Great bi-“racial” movie characters and stories

People are talking about Oscar buzz and the Golden Globes.  “The New York Times'” Anthony Scott and “The Chicago Tribune’s” Michael Phillips have breezed through a list of 2009’s worst movies on “At The Movies.” But as usual this coverage ignores whole other communities and some big uncomfortable questions.

People probably still ask themselves why the separate Black Oscars event was cancelled as a part of the exaltation that came with Denzel Washington and Halle Berry each earning Oscars in 2002 – 8-years-ago.  Troubling questions and concerns about minorities’ progress and power positions in the film history remain.  But other, subtler, even harder questions are out there.
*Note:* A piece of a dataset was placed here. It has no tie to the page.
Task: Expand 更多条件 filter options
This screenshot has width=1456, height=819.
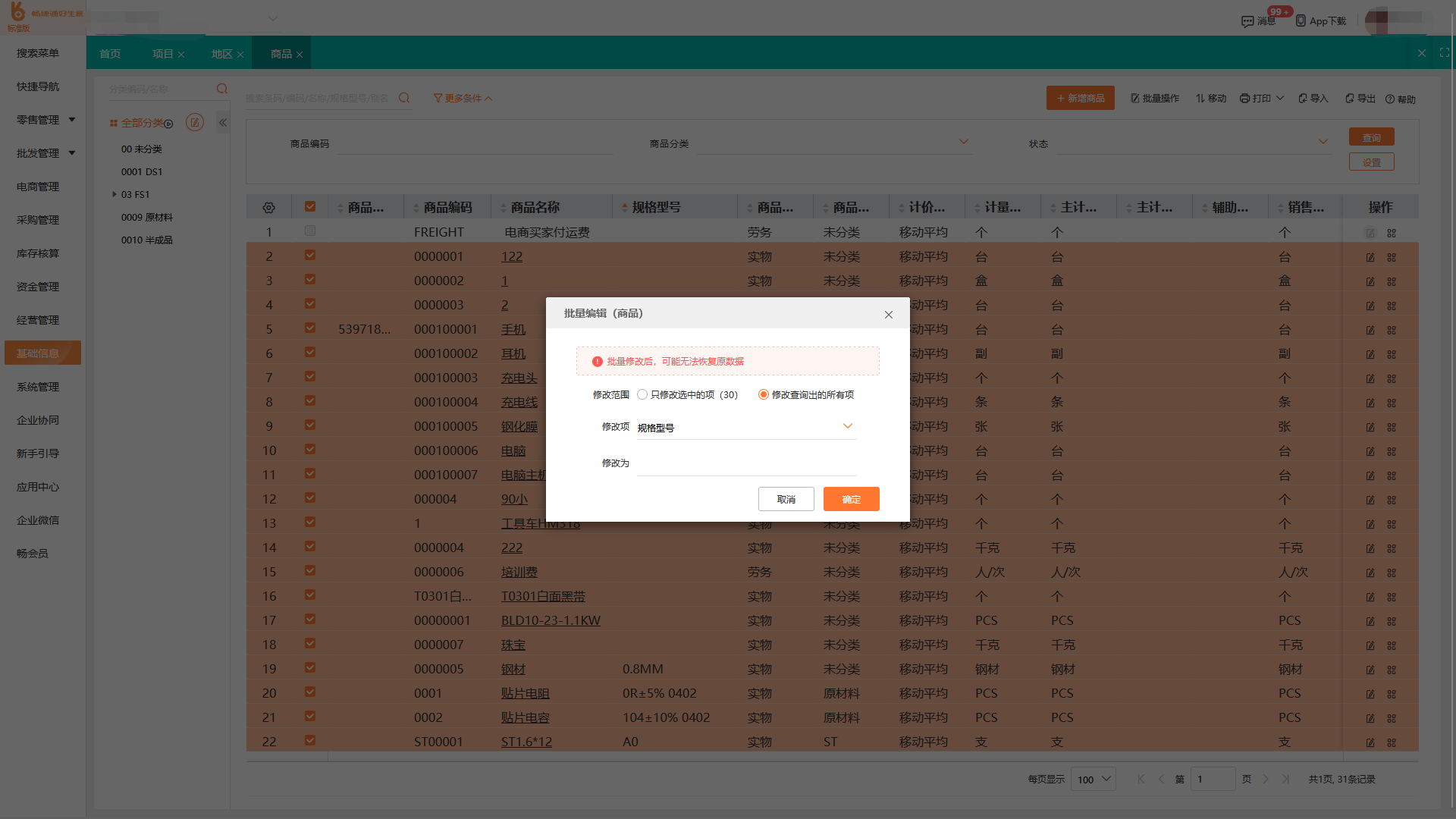Action: (462, 98)
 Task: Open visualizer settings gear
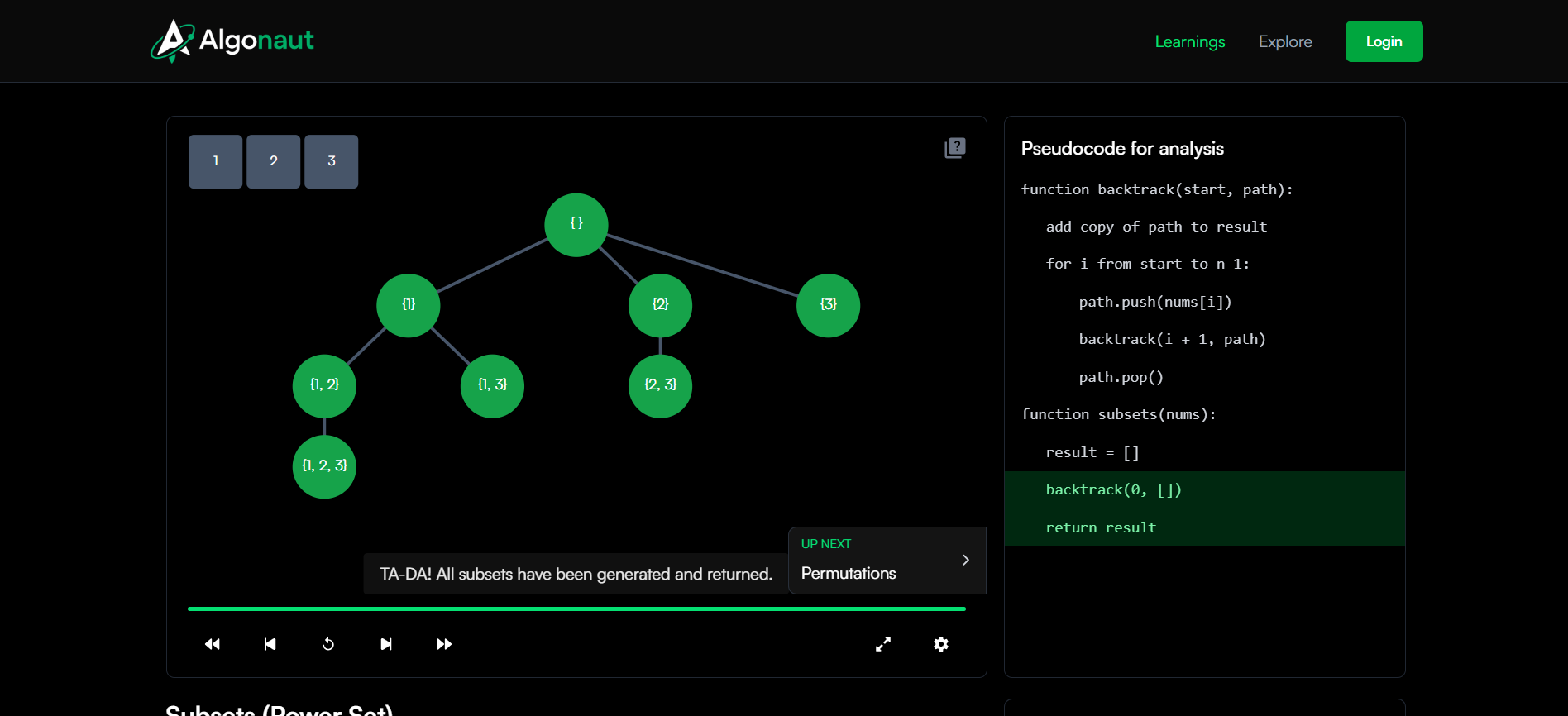[x=941, y=644]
Denzel Washington, Halle Berry earn Academy Awards at a "triumphant" moment

How often do you think about how multiethnic people of color or multi-“racial” people’s images in movies?  It’s hard to think about the presence or overall representation of people of color in movies and then the proportion of constructive ones to those that are the absolute opposite?

There are relatively meager numbers of inter-“racial” families in the United States.  According to the U.S. Census, 2004, less than 3% of all marriages in the U.S. are inter-“racial.”  And so few people consciously call themselves multi ethnic, or multi-“racial,” or mixed, or something.  Still most North Americans are mixed with at least two different ethnicities, even if it’s not obvious or alarming.  Audiences rarely have to consider what it’s like to call at least two different ethnicities home.

Benjamin Bratt in NBC's "E-Ring"

The last or most indelible and implicitly mixed character may have been Benjamin Bratt on NBC’s “E-Ring” in 2005.  He played Maj. Jim Tisnewski who was Polish, among other things.  It was an interesting program, but not a film.  Also during the heyday of that same network’s juggernaut, “ER,” Gloria Reuben starred in “Deep in My Heart.”  The story’s core dealt with a mixed woman coming to terms with having had three different and vital women whom she could call “mom” as she came of age.  But as special and compelling as that story was, it relied on the tragic mulatto theme.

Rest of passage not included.